**Required task**. In the passage on Scala newtypes, what penalty arises when a loop that uses an AnyVal-based Label as state is rewritten as a foldLeft, and why?

**Provided passage**.
——
No allocation there. Hmm. Well, maybe our concrete LabelImpl instance is doing some secret boxing?

// javap -c -cp target/scala-2.12/classes 'hcavsc.subst.Labels$$anon$1'

  public java.lang.String apply(java.lang.String);
       0: aload_1
       1: areturn

  public java.lang.Object apply(java.lang.String);
       0: aload_0
       1: aload_1
       2: invokevirtual #27                 // Method apply:(Ljava/lang/String;)Ljava/lang/String;
       5: areturn

  public java.lang.String unwrap(java.lang.String);
       0: aload_1
       1: areturn

  public java.lang.String unwrap(java.lang.Object);
       0: aload_0
       1: aload_1
       2: checkcast     #21                 // class java/lang/String
       5: invokevirtual #23                 // Method unwrap:(Ljava/lang/String;)Ljava/lang/String;
       8: areturn

No boxing there. That makes sense; in that context, Label is String; the fact that our Label-using code doesn’t know that is irrelevant, because we hid that information using existential types.

So, it is possible to have a newtype mechanism that doesn’t box. You don’t have to wait for the JVM to deliver its own brand of value types; you can even implement it yourself, in Scala, today. They must have had another reason for all this boxing, because “we have to because JVM” is denied by the behavior of Scala-JVM itself.

You aren’t sure what those reasons are, but you decide to port the rest of your code to use the existential Label. Befitting an unboxed newtype, the runtime representation of List[Label] is exactly the same as the underlying List[String], as well as every Option, Either, and whatever else you can think up.

You notice that the erasure for Label is different, but this seems significantly less serious than the boxing problem, so leave it for now. (We will dig into related design decisions later.)

What can you do with a box? What can you do without a box?

Let’s start with a quick comparison of boxing AnyVal and the “type tagging” mechanism we’ve just seen.

Capability AnyVal subclass Type tag
Defining methods normal override; virtual method dispatch available implicit class enrichment only
lbl.getClass Label String
Cast Any to Label checked at runtime unchecked; no wrapper left at runtime
isInstanceOf checked at runtime unchecked; same recent casting doesn’t work
Adding type parameters to methods boxing/unbox penalty no boxing penalty
Wrapping a List O(n): box every element and reallocate list itself O(1), with subst: no allocation, output list eq to input list
Unwrapping a list O(n): reallocate list, unbox each element O(1): eq output with subst. Also possible to make unwrapping a <: (free liftable automatic upcast)
Coinductive type class instances works; boxing penalty applies works; no boxing penalty
Wrapping whole program parts each function must be wrapped to add per-value wrapping/unwrapping O(1): just works with subst

I detect from this matrix a particular theme: AnyVal subclasses give up a lot of capability in the type-safe arena. Consider rewriting a loop that uses Label as state as a foldLeft: you must contend with a new boxing/unboxing penalty, since the state parameter in a foldLeft is type-parametric. It’s more fodder for the persistent higher-order function skeptics among us.
——
**Data entries**.
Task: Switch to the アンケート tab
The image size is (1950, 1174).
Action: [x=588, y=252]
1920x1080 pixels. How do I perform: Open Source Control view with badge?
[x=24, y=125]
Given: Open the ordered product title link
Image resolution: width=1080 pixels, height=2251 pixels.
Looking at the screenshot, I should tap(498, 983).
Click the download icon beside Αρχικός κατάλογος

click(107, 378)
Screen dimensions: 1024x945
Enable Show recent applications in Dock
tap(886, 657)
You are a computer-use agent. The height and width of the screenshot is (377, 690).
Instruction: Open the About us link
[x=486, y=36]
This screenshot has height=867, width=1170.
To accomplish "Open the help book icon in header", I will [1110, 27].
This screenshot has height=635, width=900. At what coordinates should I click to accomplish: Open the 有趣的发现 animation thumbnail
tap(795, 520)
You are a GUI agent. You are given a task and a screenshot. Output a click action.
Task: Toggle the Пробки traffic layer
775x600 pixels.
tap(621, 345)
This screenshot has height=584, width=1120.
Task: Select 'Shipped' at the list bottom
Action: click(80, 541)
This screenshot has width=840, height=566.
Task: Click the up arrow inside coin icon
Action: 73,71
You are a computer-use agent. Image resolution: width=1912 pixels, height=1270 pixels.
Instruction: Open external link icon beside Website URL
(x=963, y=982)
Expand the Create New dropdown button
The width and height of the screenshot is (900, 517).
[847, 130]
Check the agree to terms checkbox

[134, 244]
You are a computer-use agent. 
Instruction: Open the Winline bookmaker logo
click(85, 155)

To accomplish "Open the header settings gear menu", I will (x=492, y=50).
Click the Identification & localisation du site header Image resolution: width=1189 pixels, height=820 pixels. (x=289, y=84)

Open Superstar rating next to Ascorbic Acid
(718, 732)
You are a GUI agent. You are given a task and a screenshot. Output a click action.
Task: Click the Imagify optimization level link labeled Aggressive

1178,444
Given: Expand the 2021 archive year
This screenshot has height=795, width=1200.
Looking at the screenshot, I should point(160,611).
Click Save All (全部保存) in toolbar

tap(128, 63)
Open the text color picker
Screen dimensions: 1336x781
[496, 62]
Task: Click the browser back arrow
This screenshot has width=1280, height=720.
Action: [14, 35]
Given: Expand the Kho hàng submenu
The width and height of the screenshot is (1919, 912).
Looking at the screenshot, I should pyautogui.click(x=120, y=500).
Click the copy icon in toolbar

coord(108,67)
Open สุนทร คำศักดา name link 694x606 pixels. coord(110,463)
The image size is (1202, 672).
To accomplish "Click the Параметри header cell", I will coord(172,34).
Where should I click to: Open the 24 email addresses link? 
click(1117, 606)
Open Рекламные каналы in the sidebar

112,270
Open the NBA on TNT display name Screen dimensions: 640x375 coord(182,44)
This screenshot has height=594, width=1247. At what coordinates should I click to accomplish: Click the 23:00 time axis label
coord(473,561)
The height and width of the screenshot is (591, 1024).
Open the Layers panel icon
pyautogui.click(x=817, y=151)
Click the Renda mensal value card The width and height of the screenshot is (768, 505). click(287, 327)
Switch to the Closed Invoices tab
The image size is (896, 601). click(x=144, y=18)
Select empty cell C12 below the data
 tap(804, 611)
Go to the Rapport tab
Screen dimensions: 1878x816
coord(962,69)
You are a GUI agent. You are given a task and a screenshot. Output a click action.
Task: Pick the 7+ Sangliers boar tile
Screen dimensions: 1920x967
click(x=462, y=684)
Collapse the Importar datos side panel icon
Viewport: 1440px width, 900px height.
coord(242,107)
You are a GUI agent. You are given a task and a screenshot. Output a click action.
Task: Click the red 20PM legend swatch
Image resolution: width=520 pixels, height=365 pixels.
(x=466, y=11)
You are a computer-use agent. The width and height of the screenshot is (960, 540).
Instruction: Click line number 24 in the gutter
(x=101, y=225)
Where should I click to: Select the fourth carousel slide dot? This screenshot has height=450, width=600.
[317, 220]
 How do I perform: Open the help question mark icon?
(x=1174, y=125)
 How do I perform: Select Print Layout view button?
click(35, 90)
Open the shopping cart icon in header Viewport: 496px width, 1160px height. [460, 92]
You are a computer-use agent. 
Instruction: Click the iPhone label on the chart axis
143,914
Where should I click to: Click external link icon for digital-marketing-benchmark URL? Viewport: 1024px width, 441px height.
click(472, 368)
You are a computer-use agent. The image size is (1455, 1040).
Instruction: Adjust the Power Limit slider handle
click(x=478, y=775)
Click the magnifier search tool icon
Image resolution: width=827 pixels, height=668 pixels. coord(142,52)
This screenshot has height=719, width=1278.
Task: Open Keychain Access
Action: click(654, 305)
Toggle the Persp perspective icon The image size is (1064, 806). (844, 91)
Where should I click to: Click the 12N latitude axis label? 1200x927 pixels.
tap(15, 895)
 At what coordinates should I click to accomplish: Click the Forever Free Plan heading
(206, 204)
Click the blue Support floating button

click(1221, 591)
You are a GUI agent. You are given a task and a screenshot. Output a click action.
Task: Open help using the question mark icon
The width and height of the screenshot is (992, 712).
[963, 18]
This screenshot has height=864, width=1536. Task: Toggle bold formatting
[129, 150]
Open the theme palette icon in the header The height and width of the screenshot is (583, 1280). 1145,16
——
**Task response**. A new boxing/unboxing penalty arises, because the state parameter in a foldLeft is type-parametric.